An important first step is to change the culture of policing in America and build trust between law enforcement and our communities.  That is why I joined Senators Cory Booker (D-NJ) and Kamala Harris (D-CA) in introducing the Justice in Policing Act to fix and improve police training and practices, hold law enforcement accountable and help address systemic racism and bias to help save lives.  This legislation prohibits federal, state and local law enforcement from racial, religious and discriminatory profiling.  The bill also bans the use of chokeholds, mandates the use of dashboard cameras and body cameras, and establishes a National Police Misconduct Registry to prevent problematic officers who are fired or leave one agency from moving to another jurisdiction without any accountability.  Furthermore, this federal reform legislation incentivizes states to adopt laws mandating independent investigation and prosecution of officer-involved deaths, and when law enforcement violates an individual’s constitutional rights, police would no longer be given “qualified immunity” from being held responsible for their actions.  You can read more about all the reforms included within the Justice in Policing Act here: {retracted}

Of note, policies that govern law enforcement are also made at the state and local level.  If you wish to further express your views on these policies, I strongly encourage you to also reach out to your local and state officials.  You can determine who all your elected officials are online at https://www.usa.gov/elected-officials

I believe that America has been awoken with the pain of carrying the wounds of racism for too long.  But we have also awoken with hope.  I see it with the diversity, both racially and generationally, of those peacefully protesting against racial injustice.  Please know I am inspired to do my part to bring about the racial justice we need in our country so that one day we may truly have liberty and justice for all.

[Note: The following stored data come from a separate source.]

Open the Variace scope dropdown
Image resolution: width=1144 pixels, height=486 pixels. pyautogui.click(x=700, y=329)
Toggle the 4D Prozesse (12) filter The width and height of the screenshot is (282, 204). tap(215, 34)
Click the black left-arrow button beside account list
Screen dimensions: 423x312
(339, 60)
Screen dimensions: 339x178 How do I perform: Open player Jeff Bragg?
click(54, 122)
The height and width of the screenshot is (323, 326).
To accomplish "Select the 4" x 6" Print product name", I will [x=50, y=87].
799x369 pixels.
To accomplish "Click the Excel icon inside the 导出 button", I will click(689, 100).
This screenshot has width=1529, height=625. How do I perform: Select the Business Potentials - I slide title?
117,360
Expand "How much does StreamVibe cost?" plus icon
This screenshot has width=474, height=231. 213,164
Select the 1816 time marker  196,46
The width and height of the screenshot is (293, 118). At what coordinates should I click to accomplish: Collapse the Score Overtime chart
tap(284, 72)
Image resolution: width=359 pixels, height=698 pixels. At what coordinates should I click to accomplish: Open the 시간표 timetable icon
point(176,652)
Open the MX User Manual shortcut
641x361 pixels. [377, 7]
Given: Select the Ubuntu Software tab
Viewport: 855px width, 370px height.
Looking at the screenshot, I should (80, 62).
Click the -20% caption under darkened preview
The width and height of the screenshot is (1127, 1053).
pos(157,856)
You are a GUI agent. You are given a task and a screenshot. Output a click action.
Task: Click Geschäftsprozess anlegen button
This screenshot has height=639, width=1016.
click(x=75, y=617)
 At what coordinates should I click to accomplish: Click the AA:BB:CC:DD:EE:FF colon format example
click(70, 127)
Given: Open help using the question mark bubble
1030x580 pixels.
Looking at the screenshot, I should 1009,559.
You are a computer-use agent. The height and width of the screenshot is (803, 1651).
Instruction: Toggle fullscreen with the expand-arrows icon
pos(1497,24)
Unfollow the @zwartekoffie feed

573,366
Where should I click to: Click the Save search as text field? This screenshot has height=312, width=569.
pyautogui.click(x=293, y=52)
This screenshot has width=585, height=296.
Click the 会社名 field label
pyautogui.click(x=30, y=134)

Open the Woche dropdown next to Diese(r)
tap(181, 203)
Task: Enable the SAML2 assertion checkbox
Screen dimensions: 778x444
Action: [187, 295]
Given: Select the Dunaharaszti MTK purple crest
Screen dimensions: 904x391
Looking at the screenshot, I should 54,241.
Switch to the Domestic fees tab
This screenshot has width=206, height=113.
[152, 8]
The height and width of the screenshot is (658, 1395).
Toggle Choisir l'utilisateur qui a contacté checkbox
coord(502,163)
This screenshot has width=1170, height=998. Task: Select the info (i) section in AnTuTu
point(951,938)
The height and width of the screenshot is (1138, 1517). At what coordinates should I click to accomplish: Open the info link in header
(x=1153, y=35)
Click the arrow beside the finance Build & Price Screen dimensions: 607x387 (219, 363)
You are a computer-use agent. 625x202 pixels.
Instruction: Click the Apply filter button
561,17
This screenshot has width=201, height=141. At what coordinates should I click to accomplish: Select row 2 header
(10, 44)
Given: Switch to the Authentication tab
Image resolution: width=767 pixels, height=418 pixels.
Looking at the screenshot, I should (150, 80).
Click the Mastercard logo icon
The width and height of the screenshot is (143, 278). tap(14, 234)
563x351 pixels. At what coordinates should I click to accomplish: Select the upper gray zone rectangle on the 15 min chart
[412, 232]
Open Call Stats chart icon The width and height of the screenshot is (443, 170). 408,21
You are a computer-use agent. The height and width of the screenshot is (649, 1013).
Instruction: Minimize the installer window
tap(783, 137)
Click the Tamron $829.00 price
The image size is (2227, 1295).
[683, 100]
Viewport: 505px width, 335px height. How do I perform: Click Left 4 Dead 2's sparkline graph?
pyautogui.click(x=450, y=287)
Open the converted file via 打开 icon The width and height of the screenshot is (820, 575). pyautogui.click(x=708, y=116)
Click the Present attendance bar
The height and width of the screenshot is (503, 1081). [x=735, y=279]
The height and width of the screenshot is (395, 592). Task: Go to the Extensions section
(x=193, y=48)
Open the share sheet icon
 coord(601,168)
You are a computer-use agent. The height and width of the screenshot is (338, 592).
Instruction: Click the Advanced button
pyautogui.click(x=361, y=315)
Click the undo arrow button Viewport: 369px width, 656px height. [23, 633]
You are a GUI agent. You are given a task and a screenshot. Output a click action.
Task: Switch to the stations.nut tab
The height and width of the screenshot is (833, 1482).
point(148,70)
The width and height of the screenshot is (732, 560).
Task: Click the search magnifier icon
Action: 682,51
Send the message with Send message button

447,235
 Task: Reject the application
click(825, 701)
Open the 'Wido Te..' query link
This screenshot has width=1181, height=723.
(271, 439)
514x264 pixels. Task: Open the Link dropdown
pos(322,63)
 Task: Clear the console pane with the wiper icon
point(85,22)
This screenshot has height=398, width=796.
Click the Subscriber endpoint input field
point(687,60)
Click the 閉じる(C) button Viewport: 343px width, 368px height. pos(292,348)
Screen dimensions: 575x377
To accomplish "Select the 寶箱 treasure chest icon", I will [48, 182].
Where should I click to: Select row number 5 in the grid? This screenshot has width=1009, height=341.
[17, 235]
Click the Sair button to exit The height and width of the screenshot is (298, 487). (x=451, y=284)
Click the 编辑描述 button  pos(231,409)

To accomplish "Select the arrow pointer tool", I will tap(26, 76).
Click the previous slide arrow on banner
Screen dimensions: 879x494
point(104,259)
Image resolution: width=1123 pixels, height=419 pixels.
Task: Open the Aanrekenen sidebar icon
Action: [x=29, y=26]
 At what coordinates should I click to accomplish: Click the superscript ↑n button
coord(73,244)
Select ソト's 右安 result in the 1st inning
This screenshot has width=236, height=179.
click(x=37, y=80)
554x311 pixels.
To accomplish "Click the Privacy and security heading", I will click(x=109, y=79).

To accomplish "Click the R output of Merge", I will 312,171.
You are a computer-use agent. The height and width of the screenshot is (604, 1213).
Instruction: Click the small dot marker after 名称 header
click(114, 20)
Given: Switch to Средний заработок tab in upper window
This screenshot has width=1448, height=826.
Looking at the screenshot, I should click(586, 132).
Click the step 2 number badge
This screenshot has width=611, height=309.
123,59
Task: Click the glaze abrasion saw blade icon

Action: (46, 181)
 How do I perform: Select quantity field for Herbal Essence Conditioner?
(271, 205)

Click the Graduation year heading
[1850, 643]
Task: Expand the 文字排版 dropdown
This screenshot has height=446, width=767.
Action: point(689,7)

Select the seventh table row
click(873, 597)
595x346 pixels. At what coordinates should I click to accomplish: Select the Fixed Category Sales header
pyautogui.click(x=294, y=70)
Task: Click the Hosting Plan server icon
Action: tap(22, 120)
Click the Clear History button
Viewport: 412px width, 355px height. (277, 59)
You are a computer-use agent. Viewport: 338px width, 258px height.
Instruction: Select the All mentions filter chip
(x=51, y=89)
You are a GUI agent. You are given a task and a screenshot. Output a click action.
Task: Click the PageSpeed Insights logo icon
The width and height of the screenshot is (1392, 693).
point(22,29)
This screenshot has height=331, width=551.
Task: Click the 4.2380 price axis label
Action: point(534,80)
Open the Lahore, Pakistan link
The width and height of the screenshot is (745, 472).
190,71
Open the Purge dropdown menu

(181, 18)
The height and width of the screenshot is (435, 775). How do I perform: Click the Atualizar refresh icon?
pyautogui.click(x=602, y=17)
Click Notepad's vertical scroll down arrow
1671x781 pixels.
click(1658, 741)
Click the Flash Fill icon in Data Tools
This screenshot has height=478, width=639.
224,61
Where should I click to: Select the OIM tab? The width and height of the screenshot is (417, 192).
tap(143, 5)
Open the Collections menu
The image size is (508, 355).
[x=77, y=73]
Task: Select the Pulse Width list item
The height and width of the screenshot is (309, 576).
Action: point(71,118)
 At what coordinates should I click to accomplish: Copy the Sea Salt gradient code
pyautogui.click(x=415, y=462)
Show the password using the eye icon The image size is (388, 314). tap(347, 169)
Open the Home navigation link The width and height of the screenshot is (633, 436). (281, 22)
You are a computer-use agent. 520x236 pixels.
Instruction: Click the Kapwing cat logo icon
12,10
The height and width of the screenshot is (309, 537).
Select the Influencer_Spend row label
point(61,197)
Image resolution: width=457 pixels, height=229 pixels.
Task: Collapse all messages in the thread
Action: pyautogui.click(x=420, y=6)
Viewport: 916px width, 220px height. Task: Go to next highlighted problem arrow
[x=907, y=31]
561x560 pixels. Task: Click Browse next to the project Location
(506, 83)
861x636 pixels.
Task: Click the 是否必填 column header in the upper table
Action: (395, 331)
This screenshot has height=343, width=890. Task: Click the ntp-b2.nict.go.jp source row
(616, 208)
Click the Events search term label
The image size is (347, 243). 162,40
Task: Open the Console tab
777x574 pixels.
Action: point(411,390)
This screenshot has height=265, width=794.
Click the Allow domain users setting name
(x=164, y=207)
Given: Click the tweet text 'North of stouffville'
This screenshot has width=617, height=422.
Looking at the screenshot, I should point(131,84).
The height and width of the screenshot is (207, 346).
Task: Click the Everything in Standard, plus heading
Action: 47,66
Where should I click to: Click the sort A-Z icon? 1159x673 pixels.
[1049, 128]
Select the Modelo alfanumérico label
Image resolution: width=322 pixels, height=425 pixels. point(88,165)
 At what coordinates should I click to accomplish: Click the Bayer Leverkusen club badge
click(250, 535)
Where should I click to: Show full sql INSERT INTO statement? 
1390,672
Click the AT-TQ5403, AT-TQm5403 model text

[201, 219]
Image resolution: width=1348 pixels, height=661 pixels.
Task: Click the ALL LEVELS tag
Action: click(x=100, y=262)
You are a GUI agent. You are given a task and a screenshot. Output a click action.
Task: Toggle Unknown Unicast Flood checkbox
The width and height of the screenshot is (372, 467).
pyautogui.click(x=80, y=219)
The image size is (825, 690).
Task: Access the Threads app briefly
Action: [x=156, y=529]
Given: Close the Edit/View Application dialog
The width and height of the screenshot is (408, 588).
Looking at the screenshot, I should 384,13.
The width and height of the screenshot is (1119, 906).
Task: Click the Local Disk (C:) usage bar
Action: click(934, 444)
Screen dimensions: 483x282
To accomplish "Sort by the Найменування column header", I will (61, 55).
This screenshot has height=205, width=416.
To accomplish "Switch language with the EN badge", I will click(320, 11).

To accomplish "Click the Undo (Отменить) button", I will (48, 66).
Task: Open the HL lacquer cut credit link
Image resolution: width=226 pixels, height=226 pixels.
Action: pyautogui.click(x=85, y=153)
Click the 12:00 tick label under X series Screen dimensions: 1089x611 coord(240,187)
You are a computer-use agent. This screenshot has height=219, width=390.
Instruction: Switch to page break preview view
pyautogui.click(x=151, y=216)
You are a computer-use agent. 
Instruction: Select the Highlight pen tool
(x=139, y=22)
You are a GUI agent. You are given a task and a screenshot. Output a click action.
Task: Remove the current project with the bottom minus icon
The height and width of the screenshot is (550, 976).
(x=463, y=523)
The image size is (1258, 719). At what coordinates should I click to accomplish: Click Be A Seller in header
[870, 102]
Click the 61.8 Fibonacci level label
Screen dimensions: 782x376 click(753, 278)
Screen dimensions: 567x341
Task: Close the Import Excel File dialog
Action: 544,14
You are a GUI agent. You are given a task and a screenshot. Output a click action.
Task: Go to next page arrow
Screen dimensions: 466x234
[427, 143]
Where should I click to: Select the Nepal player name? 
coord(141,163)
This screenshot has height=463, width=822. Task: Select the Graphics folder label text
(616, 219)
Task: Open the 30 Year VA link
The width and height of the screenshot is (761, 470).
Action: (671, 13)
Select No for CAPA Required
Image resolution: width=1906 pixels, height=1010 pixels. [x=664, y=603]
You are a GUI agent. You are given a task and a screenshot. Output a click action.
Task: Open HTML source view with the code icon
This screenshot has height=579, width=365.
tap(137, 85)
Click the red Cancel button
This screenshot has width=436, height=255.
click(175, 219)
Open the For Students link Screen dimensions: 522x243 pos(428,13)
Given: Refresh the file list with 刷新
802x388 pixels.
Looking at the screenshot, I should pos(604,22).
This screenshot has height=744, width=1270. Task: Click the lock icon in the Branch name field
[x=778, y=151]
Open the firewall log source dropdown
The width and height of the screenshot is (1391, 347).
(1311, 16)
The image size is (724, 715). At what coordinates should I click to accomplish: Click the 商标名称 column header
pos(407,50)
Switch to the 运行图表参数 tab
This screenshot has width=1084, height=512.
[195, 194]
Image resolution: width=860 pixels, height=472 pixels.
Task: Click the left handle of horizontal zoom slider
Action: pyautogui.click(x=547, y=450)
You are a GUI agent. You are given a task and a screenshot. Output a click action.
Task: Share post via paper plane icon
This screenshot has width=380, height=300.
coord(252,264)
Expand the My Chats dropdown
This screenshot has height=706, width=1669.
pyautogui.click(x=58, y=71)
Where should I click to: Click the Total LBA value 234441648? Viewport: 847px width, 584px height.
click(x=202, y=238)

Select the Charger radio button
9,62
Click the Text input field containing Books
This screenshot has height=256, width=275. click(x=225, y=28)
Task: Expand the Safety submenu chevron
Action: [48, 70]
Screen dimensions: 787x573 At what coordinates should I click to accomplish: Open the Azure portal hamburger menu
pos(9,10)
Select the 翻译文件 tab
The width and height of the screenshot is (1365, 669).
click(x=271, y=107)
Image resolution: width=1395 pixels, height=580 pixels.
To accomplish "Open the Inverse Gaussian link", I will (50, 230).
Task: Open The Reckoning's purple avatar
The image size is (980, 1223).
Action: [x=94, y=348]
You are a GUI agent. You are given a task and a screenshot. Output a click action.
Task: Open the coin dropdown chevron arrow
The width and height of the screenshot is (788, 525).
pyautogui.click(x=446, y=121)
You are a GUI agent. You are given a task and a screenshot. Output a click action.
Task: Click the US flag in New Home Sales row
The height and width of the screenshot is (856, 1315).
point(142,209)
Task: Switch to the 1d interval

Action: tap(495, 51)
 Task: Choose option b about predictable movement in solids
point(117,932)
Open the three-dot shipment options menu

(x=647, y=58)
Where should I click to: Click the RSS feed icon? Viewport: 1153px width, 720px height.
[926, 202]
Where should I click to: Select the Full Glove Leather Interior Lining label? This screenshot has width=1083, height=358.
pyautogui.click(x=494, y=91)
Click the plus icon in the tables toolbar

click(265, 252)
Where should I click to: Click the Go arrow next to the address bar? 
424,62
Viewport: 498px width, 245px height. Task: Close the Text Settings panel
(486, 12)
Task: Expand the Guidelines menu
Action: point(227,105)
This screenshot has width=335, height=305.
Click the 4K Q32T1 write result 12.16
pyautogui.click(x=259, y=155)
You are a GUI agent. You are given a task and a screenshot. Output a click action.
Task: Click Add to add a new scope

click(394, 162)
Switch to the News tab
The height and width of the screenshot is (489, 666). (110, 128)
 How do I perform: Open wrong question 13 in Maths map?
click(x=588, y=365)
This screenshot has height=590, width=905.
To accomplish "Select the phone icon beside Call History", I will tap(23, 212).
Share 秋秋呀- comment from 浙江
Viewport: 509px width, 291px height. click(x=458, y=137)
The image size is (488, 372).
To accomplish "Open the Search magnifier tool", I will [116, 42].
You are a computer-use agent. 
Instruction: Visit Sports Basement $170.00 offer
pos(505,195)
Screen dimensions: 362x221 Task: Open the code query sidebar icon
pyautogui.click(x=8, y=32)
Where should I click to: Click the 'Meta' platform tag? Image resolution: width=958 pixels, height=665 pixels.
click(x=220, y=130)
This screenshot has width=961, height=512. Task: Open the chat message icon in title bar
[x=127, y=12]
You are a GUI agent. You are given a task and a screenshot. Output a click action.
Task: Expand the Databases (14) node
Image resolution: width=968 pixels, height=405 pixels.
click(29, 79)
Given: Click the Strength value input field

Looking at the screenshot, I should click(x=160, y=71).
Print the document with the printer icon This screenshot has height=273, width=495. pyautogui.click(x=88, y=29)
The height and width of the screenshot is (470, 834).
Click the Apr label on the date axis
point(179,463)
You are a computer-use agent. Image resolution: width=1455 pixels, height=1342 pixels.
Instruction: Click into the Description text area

Once again, thank you for contacting my office.  It is important for me to hear from the people of {retracted} on the issues, thoughts and concerns that matter most to you. If I can be of further assistance, please visit my website at {retracted} for information on how to contact my office.

Originally published June 19

WHAT IS A BIPOC?

What Does BIPOC Mean? | Acronyms by Dictionary.com

Recently, it has come to my attention that people have been using the acronym BIPOC when referring to POC. The acronym- short for Black, Indigenous, and People of Color – dates back to the early 2010s. This acronym is meant to be more inclusive for the other two letters – B and I – were included in the acronym to account for the erasure of black people with darker skin and Native American people. Additionally, they do not group the two groups together and instead calls for the distinction between them and other people of color. If we were to do that, it would be far more detrimental as it would erase, which is the very nature of genocidal practice.

In addition, when the term POC is thrown around, people fail to include Indigenous people in discussions where race is mentioned. Which is why it’s important to use the term BIPOC as it is more inclusive than the simple POC. “It is lazy to lump us all together as if we all face the same problems,” said Sylvia Obell, a host of the Netflix podcast “Okay, Now Listen.” “When you blend us all together like this, it’s erasure. It allows people to get away with not knowing people of color and our separate set of issues that we all face. It allows people to play it safe and not leave anyone out, and it also allows you to not have to do the work.” By using the term POC, it allows other to think that POC is just one homogenous group and to not acknowledge the diversity between the races. This contributes to the dehumanization of minority groups. Instead of generalizing minority groups by simply attaching the label POC, please refer to each group by using their correct title.